» WHAT TO WORK ON
In the data below, find every line with the word "computer" and copy it.

Dataset records
- - -

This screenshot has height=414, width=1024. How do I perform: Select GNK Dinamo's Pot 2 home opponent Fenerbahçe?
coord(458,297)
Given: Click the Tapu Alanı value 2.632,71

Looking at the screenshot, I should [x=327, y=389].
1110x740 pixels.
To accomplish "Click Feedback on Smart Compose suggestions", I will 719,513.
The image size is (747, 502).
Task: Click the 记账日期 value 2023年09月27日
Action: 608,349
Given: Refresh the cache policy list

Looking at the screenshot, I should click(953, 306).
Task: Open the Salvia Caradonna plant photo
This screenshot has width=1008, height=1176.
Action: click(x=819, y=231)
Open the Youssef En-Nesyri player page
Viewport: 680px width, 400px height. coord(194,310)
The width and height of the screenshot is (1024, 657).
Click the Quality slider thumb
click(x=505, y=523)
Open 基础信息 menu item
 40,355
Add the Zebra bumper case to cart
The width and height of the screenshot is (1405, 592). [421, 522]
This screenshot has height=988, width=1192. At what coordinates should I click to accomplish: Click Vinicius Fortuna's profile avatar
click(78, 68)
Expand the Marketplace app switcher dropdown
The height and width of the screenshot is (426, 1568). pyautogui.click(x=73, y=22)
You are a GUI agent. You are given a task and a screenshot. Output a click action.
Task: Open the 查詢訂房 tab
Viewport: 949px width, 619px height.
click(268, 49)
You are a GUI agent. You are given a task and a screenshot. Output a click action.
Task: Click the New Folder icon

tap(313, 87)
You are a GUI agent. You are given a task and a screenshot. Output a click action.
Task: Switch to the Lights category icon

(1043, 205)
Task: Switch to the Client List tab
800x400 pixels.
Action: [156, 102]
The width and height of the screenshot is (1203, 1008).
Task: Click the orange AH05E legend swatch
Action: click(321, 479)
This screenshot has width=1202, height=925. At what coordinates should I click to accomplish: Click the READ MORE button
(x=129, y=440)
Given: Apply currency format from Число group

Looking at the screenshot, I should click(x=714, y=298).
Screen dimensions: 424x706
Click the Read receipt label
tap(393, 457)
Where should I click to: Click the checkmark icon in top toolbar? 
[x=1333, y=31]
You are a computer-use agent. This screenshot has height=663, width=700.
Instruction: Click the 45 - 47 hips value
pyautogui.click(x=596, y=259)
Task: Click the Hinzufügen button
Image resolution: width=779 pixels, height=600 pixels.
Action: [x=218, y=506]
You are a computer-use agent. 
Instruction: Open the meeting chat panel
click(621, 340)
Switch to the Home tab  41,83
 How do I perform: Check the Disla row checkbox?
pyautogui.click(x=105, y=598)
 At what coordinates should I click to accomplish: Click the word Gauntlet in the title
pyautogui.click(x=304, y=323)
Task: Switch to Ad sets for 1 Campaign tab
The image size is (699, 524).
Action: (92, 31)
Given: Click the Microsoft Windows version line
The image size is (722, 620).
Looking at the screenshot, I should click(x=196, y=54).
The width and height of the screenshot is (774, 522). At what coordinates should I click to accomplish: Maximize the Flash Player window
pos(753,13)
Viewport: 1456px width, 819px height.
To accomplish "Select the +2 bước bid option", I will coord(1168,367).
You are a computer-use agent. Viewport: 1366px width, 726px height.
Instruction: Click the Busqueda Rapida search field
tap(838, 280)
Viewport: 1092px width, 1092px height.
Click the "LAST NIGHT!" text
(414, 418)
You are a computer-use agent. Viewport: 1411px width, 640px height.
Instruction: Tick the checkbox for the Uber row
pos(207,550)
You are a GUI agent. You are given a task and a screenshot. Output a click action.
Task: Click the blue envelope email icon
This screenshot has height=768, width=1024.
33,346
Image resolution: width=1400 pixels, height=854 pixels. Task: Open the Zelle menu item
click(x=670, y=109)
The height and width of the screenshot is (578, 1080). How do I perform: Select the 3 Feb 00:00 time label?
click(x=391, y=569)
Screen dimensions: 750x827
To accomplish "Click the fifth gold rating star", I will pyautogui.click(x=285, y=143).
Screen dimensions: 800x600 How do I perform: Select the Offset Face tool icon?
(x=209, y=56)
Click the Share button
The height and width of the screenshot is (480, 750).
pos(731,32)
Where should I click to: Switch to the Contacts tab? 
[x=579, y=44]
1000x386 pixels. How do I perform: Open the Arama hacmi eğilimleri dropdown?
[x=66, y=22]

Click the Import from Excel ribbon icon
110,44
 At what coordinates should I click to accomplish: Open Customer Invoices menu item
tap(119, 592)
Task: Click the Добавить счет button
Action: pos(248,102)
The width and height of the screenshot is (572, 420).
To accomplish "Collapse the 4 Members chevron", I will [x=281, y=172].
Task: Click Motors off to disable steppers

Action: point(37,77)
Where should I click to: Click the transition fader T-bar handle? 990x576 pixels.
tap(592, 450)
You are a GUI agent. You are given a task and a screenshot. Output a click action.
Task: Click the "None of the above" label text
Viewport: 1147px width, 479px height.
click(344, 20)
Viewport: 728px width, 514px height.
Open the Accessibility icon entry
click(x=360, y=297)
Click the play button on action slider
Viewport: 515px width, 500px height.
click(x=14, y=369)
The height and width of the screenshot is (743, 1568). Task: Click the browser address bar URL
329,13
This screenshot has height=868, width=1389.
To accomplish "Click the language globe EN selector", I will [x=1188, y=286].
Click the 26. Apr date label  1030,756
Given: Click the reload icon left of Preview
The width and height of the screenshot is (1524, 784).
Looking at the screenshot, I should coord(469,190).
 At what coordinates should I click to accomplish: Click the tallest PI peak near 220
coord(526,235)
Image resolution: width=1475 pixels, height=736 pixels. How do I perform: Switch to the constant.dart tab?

- - -

» RESULT
You are a computer-use agent. This screenshot has height=663, width=700.
You are a computer-use agent. 
You are a computer-use agent. Viewport: 1366px width, 726px height.
You are a computer-use agent. Viewport: 1411px width, 640px height.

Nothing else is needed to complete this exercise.